I can’t say that I fully understood calories until this book:
they are “units of heat energy,” but what does that really mean for a living,
breathing body? What about so-called “good calories” and “bad calories”? How
many calories do we really eat in the real world?
The book starts with a fascinating history of scientists
attempting to measure calories and understand their effects on the body,
particularly if you take in too much or too little. These extremes have special
relevance to Asian Americans, whom studies
have found are facing increased health problems the longer we are in America,
and hence eating American food. From a caloric standpoint, most of us have gone
from consuming zero to 60 in a relatively short period of time. The appearance (and
stereotype) of thinness is deceptive for Asian Americans, many of whom still
suffer from hypertension or diabetes as metabolisms struggle to adjust to new
diets.
“The rapid increase in calories, increase in fat, increase
in different kinds of food patterns, higher density foods, is what the body
isn’t used to and causes metabolic problems that result in disease,” says
Nestle. “The body doesn’t like to have too many calories for what it needs.
Metabolism is set up to burn all the calories that you eat, and not to store
many of them. ”
But calories are hard to understand viscerally -- even Nestle
admits it’s hard for her to gauge calorie counts in restaurant foods, which are
often are loaded with fats, sugars and other yummy calorie-loaders. Researchers
like Dr. David Kessler, author of The
End of Overeating, argue that the fat, salt and sugar in processed foods
actually rewire our brain to want and
need more of them. So don’t feel bad if you have no idea how many calories are
in a Twinkie or frozen enchilada. As Americans eat more processed foods,
research indicates that our diet-related health problems are increasing.

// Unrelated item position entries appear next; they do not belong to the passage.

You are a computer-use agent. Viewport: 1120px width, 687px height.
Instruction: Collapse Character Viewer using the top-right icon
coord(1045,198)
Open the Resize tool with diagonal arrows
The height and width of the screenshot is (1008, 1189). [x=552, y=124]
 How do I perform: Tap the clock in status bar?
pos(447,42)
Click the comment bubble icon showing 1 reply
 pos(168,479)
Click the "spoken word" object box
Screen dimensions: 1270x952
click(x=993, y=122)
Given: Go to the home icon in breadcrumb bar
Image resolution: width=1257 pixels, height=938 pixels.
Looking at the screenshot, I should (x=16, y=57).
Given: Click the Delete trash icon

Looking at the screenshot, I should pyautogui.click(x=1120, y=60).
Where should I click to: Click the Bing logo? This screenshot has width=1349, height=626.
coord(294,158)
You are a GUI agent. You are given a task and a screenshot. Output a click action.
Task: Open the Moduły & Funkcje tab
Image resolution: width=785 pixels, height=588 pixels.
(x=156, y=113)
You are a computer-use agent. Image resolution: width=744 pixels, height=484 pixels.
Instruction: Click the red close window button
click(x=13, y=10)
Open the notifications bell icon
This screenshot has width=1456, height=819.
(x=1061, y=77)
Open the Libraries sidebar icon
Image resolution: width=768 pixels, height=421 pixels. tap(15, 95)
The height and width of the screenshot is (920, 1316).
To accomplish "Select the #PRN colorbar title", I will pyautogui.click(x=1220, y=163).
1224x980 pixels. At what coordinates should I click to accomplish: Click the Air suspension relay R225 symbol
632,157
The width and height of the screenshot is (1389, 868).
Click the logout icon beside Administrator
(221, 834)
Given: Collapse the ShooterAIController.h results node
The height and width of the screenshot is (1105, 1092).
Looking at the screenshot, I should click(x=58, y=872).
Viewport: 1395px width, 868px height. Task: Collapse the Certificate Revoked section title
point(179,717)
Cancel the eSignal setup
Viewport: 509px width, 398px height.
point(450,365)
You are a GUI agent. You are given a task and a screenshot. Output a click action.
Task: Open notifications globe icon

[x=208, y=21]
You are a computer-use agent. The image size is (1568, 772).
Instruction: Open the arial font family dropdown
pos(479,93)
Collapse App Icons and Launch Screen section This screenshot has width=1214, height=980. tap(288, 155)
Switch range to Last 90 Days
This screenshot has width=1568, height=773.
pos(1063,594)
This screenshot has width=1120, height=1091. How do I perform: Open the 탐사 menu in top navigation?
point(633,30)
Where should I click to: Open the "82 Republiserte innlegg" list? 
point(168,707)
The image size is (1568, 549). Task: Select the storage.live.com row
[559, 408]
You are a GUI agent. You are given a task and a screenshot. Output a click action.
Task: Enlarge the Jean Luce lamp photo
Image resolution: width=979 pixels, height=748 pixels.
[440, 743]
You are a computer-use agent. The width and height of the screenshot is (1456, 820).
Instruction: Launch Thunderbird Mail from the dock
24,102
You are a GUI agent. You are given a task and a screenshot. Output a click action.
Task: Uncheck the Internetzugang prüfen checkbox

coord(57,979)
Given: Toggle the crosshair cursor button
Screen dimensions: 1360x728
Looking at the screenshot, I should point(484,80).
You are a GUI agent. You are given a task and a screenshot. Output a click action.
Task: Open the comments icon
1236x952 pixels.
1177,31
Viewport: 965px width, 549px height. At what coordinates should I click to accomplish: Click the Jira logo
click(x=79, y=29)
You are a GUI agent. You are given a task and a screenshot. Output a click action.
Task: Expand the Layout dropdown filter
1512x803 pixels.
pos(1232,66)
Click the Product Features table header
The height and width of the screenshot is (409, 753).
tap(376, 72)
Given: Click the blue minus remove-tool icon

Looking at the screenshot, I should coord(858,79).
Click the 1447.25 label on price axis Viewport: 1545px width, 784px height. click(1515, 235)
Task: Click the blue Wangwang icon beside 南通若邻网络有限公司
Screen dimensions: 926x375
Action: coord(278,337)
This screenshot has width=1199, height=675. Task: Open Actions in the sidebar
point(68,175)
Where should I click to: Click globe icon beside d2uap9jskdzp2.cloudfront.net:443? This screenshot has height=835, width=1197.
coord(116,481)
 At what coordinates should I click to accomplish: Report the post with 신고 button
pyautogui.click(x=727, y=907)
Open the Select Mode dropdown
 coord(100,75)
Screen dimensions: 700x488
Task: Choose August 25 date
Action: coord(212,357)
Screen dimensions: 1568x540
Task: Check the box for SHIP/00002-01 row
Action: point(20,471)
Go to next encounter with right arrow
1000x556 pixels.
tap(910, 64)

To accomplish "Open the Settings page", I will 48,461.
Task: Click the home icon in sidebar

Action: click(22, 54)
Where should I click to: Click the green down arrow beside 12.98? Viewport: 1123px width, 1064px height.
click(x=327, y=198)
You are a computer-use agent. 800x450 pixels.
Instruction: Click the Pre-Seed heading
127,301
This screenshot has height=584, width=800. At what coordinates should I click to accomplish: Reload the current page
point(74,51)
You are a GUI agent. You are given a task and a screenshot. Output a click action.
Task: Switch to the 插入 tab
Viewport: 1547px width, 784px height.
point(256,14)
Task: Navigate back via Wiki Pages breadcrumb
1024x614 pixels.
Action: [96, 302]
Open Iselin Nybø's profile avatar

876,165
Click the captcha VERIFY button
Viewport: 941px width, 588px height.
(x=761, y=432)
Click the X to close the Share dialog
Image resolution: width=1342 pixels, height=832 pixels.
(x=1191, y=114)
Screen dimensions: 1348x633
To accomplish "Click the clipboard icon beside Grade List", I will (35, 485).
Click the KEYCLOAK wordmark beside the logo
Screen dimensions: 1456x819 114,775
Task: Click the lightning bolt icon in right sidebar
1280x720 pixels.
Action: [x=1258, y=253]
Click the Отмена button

This way of eating is now being exported around the world. According to Nestle,
“As it’s becoming apparent that the major American and multinational food
companies aren’t making money in the US anymore, they are pushing junk foods on
India and China and other places. We are exporting obesity and its
consequences.”
For foods a little closer to nature, like rice, it all comes
down to quantity. “We know, from historical epidemiology, that rice-based diets
were healthy for the populations consuming it. But they weren’t eating too much
of it,” says Nestle. This made me think about food-specific bowls and plates in many
Asian cuisines. Take the single-serving Chinese or Japanese rice bowl. It’s a
standard size. You know when you’re eating one, or three. Its general size
hasn’t changed in hundreds, or thousands of years. Same with the flat metal
bowls some Indian dishes are served in. Might this be one secret to calorie
control we should continue to use in America? For me, when food is served in a
trough, I tend to eat like a pig.
Good news for Asian traditional foods: Marion Nestle
considers them great. “There are lots of examples of best possible diets, and
Asian diets are one of them: lots of rice and vegetables, a small amount of
meat, little sugar. Just eat that,” she says. By controlling quantity, there’s
more latitude to eat fun foods and not worry about it.
Finally, Nestle’s book pivots back to politics. The way
society interprets what we should consume is not neutral, and through all her
books (she’s published seven) she touches on the political aspects of science,
nutrition and food. Which lobbyist paid whom? Why does this regulation make
sense, and that one doesn’t? These political players and variables ultimately
affect the food we eat and disturbingly, the decisions we make (especially if
price or perception are involved, which of course they are in something as
intimate as food). I like that Nestle empowers readers to understand larger
social forces behind the food they’re eating, and then get right in and try to
change them. You’ll need a bowl of rice for energy.